How do you persuade a 50-year-old company with a long tradition of waterfall development, a conservative business culture, and a customer base with unique and often conflicting set of needs to launch an initiative to transform their organization and adopt a more experimental, evidence-based approach to product development?
Simple—by having one of its key customers compare the company to an 18th-century government organization whose refusal to change contributed to the start of the French Revolution.
“We didn’t want to be a dinosaur —too slow to respond to customer needs, and producing dated, inflexible solutions that missed market needs.” Rolf Purzer, CEO, ATPCO
In 2017, following the naming of new CEO Rolf Purzer, ATPCO’s leadership recognized that one of the biggest challenges facing the organization was obsolescence, both the threat of new companies emerging that could replace what ATPCO does, and a perception among its travel industry customers that ATPCO was a dinosaur—too slow to respond to customer needs and producing dated, inflexible solutions that missed market needs.

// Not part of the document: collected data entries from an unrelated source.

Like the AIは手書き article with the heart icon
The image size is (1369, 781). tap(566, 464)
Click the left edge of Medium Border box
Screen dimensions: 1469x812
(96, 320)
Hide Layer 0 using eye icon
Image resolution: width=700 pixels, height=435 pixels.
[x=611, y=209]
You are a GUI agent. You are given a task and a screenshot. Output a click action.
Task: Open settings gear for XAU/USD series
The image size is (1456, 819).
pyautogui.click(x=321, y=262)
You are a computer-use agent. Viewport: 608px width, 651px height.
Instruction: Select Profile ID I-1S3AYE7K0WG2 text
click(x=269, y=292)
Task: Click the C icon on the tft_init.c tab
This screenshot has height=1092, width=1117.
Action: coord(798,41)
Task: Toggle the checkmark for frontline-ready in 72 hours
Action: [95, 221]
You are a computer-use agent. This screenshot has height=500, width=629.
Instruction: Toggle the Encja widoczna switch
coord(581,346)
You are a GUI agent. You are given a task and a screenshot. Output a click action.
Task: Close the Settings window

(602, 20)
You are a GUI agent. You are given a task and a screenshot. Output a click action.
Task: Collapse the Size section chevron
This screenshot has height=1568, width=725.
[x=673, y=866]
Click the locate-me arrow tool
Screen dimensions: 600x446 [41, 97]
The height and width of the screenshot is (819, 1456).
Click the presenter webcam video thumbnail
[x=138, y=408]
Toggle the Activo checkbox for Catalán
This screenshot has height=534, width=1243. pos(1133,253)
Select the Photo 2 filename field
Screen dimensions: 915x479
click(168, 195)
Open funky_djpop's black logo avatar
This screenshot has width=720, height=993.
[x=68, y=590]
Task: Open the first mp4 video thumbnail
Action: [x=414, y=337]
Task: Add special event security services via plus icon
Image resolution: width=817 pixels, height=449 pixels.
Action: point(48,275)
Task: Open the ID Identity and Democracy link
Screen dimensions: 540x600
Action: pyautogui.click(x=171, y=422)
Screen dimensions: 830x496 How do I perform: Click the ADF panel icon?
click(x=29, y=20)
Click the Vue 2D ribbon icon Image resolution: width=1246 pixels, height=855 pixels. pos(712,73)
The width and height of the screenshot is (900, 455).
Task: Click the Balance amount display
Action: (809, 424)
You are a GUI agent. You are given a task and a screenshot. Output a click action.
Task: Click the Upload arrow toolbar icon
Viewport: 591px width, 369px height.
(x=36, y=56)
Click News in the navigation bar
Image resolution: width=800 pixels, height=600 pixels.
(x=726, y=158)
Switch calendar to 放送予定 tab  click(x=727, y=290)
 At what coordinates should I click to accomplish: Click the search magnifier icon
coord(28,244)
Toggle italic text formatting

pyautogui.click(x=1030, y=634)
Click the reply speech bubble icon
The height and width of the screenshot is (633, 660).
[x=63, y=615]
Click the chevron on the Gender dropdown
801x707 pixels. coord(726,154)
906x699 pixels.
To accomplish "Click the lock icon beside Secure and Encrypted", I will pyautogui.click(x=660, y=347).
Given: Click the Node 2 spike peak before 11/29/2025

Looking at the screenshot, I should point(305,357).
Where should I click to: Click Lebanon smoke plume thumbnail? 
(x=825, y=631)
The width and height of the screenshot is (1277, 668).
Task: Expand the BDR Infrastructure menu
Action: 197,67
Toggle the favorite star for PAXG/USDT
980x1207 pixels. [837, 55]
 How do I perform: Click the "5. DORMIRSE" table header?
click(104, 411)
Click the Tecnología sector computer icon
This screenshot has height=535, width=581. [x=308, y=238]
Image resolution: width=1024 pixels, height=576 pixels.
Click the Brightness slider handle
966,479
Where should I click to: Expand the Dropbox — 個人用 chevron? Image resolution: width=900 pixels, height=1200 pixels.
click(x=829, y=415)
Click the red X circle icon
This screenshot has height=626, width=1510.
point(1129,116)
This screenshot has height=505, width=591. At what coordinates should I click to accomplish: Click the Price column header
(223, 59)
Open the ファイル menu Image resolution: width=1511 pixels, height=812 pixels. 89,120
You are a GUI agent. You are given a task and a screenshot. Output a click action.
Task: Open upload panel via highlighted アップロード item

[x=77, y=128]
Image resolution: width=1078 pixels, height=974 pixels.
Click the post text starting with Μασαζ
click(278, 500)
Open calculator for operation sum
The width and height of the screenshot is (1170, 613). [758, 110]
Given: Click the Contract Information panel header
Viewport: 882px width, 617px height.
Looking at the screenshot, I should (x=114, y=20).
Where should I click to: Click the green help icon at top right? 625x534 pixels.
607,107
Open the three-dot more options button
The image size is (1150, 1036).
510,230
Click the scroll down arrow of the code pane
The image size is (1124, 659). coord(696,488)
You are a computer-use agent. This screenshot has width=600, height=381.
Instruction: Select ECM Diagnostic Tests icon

In fact, one customer compared the structure of an industry meeting sponsored by ATPCO with dealing with parliaments in 18th-century France. And of course, French parliamentarians were not known for their agility.
ATPCO works with more than 450 airlines worldwide, and it supplies more than 99 percent of the industry’s intermediated fare data to all the major airfare pricing engines. It is the leading collector and distributor of fare and fare-related data for the airline and travel industry.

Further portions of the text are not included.